また、本例の場合、スイッチ装置10aが電源OFF状態から電源ON状態に状態遷移する際、ばね部材150aの被支持部154が、規制部材139の支持面139aに案内されて、上記状態遷移が進むほど回動部材130aから離れるように変位する。このため、上記状態遷移の際のばね部材150aと回動部材130aとの干渉を防止できる。この結果、ばね部材150aと回動部材130aとの摩耗を防止して、スイッチ装置10aの耐久性の向上を図ると共に、ユーザに与える操作感の向上を図れる。
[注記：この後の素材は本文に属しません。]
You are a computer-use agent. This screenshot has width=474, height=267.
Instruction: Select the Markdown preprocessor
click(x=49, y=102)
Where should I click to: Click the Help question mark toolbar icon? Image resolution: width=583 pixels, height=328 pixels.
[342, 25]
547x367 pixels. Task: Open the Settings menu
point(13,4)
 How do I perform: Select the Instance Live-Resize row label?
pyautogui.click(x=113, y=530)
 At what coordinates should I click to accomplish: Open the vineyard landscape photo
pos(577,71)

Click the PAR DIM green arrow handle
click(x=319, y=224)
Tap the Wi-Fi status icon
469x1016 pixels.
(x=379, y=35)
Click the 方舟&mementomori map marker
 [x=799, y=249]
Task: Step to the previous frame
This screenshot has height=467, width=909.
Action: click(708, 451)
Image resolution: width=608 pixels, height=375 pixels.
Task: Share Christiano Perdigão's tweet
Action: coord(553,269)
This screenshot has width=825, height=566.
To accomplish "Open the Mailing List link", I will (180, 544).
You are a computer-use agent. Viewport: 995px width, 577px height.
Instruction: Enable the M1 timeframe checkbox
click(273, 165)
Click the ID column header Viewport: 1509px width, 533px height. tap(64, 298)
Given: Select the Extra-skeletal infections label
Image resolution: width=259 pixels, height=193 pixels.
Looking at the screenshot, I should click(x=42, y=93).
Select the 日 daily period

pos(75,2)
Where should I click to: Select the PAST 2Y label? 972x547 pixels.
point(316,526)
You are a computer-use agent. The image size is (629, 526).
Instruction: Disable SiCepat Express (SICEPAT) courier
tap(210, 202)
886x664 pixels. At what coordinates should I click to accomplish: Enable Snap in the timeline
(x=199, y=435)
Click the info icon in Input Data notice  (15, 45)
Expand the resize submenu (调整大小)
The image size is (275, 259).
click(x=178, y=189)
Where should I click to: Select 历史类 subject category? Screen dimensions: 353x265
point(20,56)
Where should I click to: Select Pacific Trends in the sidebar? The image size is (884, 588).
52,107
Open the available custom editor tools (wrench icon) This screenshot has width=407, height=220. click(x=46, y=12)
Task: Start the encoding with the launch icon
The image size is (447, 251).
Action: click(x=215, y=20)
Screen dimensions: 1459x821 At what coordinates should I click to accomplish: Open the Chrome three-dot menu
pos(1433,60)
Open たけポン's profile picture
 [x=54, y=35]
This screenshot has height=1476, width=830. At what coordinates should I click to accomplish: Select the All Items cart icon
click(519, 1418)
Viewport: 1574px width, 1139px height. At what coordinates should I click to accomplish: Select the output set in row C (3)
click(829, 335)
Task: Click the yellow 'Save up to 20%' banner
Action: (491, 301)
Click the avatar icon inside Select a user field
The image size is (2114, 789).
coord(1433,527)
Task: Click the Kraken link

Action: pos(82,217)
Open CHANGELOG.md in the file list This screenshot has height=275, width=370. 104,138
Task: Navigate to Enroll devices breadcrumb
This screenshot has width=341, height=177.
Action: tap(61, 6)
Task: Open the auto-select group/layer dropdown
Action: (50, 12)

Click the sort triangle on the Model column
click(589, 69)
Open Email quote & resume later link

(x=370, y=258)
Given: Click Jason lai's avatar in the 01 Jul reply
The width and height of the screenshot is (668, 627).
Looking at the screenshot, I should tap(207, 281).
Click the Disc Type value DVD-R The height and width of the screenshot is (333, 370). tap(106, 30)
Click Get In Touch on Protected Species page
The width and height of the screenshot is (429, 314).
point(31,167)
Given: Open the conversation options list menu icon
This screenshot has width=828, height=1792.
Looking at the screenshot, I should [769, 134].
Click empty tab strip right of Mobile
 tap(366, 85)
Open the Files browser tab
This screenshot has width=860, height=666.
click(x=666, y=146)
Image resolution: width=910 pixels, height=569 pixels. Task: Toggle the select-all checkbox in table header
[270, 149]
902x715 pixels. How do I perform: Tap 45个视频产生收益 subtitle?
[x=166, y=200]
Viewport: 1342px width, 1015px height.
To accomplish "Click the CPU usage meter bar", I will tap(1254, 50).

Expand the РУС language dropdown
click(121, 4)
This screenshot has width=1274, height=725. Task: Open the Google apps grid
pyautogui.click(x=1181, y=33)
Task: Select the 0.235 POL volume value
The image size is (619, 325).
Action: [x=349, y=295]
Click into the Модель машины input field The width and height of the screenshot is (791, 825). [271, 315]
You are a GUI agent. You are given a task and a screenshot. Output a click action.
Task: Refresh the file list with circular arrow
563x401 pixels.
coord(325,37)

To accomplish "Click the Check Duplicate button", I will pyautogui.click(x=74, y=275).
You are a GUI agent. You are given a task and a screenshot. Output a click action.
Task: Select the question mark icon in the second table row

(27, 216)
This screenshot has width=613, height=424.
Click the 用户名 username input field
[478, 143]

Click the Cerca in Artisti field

本発明に係る可変抵抗器用スイッチ装置は、各種構造の可変抵抗器のスイッチ装置として好適に使用できる。
1 スイッチ付可変抵抗器
10、10a スイッチ装置
100、100a 基板
120c、120d スイッチ用端子
130、130a 回動部材
139 規制部材
140、140a カム
150、150a ばね部材

Claims (3)

  1. 基板と、
    前記基板に支持されている一対の端子と、
    前記基板上に、回転可能に配置されているカム部と、
    前記基板上に配置され、前記カム部の回転に応じて前記一対の端子同士の接続状態を切り換える回動部材と、
    一端部が前記回動部材に係止される一方で他端部が前記カム部に係止され、前記カム部の回転に応じて前記回動部材を回転させるばね部材と、
    前記回動部材に設けられ、前記ばね部材の前記基板に近づく方向の変位を規制する規制部材と、を備え、
    前記ばね部材は、前記規制の際、前記規制部材と当接する部分の長さ方向両側に他の部材に支持されない部分を有する、
    可変抵抗器用スイッチ装置。
  2. 前記規制部材が、前記回動部材よりも前記基板から離れた位置で、前記ばね部材と当接する、請求項1に記載した可変抵抗器用スイッチ装置。
  3. 前記回動部材は、前記カム部の回転時に、前記ばね部材を係止する部分が前記ばね部材の一端部により押し出されることにより回転し、
    前記ばね部材における前記規制部材と当接する部分は円弧状であり、前記カム部が回転する際、前記ばね部材の半径方向における外側に前記規制部材上を移動し、
    前記規制部材の高さは、前記半径方向における外側ほど高くなる、
    請求項1に記載した可変抵抗器用スイッチ装置。